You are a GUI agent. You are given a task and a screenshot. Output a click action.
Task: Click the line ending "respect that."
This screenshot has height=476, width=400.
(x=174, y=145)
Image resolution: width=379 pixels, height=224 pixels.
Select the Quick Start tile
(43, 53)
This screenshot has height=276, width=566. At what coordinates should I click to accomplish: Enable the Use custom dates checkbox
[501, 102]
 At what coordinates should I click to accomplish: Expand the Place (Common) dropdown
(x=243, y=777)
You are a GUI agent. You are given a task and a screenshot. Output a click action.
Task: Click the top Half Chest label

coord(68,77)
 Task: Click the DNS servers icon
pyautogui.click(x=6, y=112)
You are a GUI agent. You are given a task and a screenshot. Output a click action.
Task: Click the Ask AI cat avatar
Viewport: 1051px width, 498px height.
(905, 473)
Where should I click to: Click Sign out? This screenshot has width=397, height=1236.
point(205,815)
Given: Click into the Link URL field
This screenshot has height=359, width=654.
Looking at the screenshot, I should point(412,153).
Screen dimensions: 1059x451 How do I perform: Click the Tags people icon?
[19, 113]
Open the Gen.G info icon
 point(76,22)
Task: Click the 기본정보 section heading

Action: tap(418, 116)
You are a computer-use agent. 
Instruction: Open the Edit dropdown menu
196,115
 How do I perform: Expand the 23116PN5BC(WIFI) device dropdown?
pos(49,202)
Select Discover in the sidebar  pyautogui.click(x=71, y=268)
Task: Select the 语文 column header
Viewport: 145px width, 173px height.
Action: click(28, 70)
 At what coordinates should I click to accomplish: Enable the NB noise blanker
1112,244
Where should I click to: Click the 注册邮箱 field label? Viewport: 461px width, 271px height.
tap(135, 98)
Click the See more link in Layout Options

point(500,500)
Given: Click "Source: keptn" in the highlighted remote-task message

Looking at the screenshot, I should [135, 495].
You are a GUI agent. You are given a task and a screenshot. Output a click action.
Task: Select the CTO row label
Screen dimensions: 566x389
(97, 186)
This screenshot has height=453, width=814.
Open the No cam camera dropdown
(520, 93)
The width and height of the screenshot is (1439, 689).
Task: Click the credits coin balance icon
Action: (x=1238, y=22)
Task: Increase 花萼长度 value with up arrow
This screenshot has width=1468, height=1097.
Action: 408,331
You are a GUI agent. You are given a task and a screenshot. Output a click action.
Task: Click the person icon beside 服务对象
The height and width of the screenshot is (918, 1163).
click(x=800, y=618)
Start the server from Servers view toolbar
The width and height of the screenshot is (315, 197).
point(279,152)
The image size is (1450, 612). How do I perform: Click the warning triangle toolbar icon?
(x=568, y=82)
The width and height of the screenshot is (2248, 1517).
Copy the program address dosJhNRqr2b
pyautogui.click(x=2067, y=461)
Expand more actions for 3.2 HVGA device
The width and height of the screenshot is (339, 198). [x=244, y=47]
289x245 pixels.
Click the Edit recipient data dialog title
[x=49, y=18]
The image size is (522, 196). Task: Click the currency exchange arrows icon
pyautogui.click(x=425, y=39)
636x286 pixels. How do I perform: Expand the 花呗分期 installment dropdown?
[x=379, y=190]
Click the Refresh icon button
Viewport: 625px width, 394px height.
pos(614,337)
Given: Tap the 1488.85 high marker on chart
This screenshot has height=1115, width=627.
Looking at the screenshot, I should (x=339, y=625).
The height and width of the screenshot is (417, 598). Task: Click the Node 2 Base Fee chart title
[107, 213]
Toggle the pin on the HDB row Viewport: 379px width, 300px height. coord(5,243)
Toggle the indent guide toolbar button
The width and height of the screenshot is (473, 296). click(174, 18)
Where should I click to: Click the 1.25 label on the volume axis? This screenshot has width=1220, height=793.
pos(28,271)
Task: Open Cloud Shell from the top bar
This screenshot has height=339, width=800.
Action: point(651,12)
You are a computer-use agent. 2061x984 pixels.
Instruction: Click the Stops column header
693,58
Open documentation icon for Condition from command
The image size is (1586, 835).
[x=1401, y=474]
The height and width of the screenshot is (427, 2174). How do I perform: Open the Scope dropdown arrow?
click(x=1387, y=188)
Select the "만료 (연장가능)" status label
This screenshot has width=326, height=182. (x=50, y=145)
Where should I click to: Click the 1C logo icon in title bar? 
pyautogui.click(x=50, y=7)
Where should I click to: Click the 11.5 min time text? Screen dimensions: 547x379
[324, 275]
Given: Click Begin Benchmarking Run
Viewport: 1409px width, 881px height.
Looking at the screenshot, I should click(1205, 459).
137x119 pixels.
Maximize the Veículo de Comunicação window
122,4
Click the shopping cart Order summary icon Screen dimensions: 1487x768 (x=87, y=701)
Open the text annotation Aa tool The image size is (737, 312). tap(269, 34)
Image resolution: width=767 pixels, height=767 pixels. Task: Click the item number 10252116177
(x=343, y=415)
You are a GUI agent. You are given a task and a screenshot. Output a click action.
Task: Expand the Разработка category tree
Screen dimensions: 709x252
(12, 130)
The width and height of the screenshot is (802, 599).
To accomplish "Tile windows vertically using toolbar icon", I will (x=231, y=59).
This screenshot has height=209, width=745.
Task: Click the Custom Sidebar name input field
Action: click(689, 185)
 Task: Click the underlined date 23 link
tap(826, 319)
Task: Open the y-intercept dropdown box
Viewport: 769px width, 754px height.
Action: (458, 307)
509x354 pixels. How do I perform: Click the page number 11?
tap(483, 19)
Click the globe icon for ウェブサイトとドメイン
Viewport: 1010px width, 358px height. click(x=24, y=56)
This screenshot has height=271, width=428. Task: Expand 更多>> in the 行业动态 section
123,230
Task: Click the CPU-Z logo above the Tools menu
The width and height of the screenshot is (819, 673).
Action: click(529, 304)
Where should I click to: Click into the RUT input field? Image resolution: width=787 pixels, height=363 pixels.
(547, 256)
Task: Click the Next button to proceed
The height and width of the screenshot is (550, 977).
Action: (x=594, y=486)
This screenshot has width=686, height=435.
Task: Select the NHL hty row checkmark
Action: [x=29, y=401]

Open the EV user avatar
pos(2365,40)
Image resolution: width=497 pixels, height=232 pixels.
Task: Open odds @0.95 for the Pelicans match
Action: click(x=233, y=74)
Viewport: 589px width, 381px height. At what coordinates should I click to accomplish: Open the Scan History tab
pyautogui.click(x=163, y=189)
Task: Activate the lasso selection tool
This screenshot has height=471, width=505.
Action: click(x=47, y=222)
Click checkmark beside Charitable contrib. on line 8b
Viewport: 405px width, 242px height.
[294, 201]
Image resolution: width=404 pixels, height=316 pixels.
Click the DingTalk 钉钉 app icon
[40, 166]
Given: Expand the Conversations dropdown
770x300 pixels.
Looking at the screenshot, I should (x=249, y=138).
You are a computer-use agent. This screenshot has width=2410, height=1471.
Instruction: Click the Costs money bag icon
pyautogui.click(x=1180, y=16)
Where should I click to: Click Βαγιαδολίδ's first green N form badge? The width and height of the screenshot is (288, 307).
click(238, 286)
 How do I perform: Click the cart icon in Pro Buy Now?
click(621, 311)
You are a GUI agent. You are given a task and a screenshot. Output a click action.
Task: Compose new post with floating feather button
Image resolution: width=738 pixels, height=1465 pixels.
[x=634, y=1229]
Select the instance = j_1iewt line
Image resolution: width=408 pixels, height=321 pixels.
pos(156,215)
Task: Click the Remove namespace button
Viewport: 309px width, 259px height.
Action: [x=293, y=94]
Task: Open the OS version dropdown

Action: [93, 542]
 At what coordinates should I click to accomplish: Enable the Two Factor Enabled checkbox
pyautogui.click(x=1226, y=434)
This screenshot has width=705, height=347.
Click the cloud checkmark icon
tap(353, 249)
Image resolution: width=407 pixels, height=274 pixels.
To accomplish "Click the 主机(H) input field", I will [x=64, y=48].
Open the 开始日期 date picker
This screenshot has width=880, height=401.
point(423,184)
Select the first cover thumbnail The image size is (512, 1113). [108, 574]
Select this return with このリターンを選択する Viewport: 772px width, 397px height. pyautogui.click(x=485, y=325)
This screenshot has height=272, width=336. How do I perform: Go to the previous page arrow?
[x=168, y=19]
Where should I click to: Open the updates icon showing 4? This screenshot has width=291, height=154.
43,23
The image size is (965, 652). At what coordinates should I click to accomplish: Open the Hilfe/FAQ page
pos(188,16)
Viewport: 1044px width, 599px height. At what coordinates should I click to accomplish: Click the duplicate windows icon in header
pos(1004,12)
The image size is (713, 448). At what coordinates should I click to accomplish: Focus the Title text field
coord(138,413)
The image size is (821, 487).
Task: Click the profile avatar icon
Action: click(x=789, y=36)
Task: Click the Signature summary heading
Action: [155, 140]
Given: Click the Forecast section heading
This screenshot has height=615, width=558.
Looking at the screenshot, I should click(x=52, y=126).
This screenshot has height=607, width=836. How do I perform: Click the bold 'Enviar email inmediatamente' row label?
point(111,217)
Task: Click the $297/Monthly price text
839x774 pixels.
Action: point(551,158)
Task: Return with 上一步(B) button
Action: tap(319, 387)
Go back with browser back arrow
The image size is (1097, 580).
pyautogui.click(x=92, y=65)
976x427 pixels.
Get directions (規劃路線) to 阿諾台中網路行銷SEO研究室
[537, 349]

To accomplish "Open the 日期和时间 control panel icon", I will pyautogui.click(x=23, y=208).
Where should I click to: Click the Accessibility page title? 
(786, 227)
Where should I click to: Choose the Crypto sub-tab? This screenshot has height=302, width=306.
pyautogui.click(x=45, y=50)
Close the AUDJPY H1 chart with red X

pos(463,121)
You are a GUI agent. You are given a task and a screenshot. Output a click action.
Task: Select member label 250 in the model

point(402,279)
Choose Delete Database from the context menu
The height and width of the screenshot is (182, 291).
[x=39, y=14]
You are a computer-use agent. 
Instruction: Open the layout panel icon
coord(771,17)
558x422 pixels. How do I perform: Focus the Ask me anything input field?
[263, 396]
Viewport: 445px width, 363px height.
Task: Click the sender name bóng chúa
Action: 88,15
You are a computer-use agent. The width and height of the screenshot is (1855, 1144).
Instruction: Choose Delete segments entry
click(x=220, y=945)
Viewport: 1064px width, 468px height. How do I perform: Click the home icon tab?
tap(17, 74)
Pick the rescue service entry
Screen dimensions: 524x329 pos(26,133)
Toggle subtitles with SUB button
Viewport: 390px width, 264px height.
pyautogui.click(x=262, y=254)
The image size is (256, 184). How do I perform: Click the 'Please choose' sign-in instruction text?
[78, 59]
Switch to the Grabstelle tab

Exercise
Report every line in the rows above that contains the word "checkmark", copying each one in full.

Response
Task: Select the NHL hty row checkmark
Click checkmark beside Charitable contrib. on line 8b
Click the cloud checkmark icon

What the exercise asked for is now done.